Filter the entries for the string "checkbox". Copy each line that has it.

────────

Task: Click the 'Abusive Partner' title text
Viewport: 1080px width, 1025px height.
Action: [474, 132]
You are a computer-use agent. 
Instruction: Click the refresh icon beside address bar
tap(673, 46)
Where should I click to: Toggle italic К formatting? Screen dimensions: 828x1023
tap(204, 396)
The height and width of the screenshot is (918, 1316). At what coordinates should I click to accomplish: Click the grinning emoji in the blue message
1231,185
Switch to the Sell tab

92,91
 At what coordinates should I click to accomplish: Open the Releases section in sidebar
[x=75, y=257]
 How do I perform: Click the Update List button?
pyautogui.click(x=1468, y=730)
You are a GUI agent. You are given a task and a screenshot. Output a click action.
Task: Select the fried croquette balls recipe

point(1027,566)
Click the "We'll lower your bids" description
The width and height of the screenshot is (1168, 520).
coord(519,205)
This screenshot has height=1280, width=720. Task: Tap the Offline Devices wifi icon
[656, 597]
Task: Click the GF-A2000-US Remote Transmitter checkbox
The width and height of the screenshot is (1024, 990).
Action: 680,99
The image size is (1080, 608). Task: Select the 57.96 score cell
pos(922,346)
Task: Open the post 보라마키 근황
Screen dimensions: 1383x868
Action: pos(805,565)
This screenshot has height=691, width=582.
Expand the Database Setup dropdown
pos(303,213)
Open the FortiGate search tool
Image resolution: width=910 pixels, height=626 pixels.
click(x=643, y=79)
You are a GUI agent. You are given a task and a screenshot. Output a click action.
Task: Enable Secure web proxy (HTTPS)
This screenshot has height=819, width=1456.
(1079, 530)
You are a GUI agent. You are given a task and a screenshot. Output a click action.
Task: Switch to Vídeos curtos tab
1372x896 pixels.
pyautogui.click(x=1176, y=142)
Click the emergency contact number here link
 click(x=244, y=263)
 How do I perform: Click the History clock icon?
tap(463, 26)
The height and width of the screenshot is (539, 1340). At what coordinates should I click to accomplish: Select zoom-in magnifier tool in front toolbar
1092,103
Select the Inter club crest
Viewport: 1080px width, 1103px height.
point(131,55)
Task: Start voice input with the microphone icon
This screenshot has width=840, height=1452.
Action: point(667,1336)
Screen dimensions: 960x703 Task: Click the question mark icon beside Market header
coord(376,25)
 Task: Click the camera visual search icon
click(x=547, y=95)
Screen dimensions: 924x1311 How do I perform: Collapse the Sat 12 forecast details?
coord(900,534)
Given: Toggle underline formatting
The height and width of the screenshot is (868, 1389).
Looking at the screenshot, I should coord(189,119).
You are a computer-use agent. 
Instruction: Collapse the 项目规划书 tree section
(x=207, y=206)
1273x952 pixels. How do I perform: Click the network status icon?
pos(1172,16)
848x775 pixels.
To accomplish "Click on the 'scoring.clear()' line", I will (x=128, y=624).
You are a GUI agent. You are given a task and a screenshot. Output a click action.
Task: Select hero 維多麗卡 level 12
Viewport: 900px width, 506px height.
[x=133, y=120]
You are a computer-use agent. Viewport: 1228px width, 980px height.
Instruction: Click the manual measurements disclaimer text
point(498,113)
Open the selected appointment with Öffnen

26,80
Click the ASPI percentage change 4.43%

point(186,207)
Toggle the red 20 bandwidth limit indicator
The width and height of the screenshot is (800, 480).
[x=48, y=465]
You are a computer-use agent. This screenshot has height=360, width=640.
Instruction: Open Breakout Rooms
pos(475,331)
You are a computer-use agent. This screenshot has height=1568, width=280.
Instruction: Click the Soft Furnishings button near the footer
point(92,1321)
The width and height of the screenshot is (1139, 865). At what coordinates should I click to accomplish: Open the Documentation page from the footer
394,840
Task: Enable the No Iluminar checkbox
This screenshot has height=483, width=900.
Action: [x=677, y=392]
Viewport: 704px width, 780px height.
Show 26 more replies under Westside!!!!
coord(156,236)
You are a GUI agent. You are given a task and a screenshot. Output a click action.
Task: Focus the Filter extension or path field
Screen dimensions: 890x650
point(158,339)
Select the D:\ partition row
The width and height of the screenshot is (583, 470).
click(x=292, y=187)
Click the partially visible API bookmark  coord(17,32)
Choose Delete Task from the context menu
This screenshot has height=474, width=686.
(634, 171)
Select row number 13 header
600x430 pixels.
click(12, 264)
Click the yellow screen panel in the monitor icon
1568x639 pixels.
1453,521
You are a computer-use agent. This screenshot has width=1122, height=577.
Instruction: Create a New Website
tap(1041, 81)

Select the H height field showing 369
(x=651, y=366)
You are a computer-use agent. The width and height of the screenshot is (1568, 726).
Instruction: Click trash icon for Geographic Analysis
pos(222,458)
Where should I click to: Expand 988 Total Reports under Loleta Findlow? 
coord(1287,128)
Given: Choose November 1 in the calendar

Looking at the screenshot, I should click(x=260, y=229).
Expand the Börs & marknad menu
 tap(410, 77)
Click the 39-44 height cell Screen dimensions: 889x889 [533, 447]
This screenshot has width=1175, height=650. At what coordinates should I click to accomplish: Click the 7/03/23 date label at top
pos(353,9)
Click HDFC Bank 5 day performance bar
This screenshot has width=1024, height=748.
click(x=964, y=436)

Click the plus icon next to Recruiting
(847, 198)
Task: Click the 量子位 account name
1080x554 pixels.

────────

_Output for this task_
Task: Click the GF-A2000-US Remote Transmitter checkbox
Task: Enable the No Iluminar checkbox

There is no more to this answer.